Sr. Christina Wong
EDMONTON — While others around her believed she would make a good sister, it took Christina Wong a long time to realize it herself.
As a high school student in Hong Kong, she was asked by the sisters who ran the school whether she had considered becoming a nun.
“I was under 20 and I didn’t take their question too seriously because in a convent school the sisters looked after the students,” said Wong, seeing a reverence in them that she did not see in herself.
But after years of searching, Wong made her perpetual vows as a Sister of Providence Sept. 17 at the chapel of Providence Renewal Centre, with Archbishop Richard Smith presiding.
After graduating from high school, she did as many young women do — went to college, worked and travelled. She never considered becoming a sister until she came to Canada. Here, she met some Sisters of Providence through their connection with Mary Help of Christians Church, Edmonton’s Chinese Catholic parish.
“I still didn’t think about religious life too much. I felt that I had an obligation to look after my aging parents at that time. When they passed away, I started to think about it more seriously after 1996,” she said.
She needed to stay busy to take her mind off the loss of her parents. While grieving their deaths, she spent her hours doing volunteer tasks, such as working funeral luncheons for the Catholic Women’s League.
“After my parents passed away, I started to volunteer in the church and in the hospitals. At that time I didn’t see it as a ministry, just a way to use my time. It turned out to be very meaningful for me,” she said.
In 1997 the Sisters of Providence invited some young women to join them for five weeks, experiencing the life of a sister by living in the convent and doing inner city ministry.
Wong was assigned to the Marian Centre and L’Arche Edmonton. The call to embrace religious life tugged at her once again. She brought Communion to patients in the hospital. Patients would ask if she was a nun. The question always struck her as odd. In retrospect, those patients already saw the qualities of a religious sister that she had not yet seen in herself.
In 2000 she became an associate with the Sisters of Providence. In 2003 she spent a few days on retreat in Combermere, Ont. When she spoke to a priest there about the possibility of becoming a sister, he suggested she give it a try.

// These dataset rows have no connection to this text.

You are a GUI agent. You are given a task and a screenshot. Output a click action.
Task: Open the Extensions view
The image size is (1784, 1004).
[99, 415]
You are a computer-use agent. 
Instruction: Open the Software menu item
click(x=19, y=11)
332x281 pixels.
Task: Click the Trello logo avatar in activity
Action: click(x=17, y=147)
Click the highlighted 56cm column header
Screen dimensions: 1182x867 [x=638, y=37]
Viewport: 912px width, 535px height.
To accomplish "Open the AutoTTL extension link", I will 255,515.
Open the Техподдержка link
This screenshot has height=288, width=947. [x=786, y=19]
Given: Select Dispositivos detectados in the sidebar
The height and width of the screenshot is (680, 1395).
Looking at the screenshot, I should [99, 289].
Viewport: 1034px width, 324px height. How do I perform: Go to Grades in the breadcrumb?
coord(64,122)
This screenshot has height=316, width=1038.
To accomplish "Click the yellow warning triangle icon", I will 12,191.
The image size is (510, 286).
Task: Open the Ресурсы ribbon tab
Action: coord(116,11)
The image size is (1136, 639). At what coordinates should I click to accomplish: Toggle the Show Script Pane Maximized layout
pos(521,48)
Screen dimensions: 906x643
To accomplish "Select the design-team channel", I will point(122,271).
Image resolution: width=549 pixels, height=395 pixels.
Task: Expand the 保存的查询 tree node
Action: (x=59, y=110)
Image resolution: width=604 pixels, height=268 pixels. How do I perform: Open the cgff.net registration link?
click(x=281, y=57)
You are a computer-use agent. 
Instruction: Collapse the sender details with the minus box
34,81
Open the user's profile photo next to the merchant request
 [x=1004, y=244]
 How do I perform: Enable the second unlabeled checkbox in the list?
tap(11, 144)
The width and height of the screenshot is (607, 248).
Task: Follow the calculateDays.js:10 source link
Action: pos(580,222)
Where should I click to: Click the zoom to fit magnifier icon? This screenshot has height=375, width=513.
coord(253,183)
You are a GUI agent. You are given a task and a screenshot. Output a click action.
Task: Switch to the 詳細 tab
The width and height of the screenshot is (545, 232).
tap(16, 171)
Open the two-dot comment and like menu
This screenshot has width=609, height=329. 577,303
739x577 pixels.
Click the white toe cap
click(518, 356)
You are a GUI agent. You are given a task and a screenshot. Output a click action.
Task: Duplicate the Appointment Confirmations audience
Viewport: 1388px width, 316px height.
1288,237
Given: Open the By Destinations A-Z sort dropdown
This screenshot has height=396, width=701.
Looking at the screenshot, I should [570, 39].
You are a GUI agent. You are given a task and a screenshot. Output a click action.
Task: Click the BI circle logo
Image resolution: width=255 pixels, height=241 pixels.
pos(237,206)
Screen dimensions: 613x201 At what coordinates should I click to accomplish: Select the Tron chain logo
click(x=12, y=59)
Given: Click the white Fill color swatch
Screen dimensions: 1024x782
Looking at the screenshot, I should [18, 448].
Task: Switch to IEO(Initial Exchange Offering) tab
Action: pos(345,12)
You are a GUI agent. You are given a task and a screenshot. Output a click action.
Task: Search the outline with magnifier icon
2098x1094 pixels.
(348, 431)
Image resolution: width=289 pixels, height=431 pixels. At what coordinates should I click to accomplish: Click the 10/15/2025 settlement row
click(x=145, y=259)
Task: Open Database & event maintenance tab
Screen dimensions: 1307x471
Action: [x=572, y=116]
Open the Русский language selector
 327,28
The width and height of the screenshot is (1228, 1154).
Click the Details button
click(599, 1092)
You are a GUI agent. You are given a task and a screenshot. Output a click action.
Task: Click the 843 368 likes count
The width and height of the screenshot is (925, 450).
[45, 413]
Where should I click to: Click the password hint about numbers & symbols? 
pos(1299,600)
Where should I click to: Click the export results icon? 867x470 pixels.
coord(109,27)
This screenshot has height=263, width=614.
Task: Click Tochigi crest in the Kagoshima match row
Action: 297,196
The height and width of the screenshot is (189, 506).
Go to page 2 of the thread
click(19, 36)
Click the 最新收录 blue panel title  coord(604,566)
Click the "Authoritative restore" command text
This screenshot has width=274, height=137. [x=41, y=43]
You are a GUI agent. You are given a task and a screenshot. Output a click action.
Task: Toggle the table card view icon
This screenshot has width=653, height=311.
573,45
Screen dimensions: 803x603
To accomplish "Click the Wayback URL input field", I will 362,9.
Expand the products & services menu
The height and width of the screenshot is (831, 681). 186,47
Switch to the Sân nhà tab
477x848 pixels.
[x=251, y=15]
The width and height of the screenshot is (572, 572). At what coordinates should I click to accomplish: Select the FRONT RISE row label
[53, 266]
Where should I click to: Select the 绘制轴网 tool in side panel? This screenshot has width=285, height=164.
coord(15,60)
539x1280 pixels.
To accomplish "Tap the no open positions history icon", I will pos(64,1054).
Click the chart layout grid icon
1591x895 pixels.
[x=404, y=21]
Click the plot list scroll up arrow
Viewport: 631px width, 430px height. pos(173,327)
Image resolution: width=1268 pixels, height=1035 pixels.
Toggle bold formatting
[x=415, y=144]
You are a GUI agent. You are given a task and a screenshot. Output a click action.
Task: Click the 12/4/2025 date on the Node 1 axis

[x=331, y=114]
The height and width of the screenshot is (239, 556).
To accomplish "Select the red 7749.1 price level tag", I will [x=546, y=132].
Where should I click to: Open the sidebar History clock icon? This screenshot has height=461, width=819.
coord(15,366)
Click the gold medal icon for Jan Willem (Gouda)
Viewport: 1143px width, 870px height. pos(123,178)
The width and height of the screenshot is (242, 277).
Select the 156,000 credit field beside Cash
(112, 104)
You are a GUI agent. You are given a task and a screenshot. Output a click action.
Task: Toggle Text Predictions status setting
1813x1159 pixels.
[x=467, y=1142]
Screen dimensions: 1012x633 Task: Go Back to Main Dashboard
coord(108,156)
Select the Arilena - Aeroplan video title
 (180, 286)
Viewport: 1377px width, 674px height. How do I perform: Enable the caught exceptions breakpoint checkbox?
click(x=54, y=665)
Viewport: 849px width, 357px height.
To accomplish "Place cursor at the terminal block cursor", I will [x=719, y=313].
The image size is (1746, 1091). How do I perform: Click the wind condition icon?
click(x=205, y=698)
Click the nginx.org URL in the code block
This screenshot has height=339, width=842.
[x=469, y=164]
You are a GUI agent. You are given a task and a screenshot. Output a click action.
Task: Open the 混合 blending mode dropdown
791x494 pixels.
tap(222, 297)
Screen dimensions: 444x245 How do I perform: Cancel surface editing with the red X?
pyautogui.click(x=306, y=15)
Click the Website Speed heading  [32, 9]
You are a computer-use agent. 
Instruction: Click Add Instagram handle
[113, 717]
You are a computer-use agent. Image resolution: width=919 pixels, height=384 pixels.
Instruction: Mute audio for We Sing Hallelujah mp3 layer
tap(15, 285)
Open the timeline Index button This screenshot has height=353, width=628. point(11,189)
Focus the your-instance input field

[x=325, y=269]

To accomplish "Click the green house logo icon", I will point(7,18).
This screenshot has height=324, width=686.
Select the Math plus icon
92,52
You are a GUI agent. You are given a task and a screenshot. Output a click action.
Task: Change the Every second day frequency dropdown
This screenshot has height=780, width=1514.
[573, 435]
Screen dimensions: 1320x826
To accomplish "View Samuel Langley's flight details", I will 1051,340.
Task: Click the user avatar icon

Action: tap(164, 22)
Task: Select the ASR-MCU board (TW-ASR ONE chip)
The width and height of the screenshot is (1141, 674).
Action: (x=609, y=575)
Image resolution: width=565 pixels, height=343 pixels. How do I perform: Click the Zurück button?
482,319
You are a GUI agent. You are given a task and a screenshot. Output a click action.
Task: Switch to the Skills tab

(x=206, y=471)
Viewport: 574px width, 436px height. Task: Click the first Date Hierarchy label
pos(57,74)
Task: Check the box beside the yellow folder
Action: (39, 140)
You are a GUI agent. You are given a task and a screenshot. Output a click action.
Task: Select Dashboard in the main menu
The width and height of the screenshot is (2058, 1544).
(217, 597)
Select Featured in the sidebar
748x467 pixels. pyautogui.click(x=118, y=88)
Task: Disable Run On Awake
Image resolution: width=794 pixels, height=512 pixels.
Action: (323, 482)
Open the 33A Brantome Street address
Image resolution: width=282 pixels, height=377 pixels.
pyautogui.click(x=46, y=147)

In the Chinese culture, Catholics treat priests with utmost reverence and respect. Whenever the priest speaks, they listen. So Wong obeyed the priest’s suggestion. She entered the Sisters of Providence as a candidate in 2004. She went to Spokane as a first-year novice, returning to Edmonton in 2006.
Now, she is the treasurer of her local convent and also a part-time receptionist at Providence Renewal Centre. She does pastoral care at a continuing care centre, and sometimes works in Calgary at Father Lacombe Home.
She is the director of the Providence Associates. She is an English/Chinese interpreter in court and hospitals, and for others who need help communicating.
Wong acknowledged that changes in Canadian society have meant that far fewer women choose religious life.
“In the past we had institutions, the schools and hospitals, and so people knew about the religious sisters from those avenues. Right now we don’t have that kind of institute to make us connect with everyday society,” she said.
She believes that Canada will always have people entering religious vocations, but they will wait until later in life, not joining immediately out of high school as in the past.
On Sept. 28 at the Alberta Legislature, Catholic sisters will be honoured for their pioneering contributions in education, health care and social welfare in Alberta. Such celebrations are imperative, Wong said, in promoting religious life to the mainstream culture.
“I think it’s important for them to have something like this occasionally, then it will bring up the message about the importance of the religious sisters.”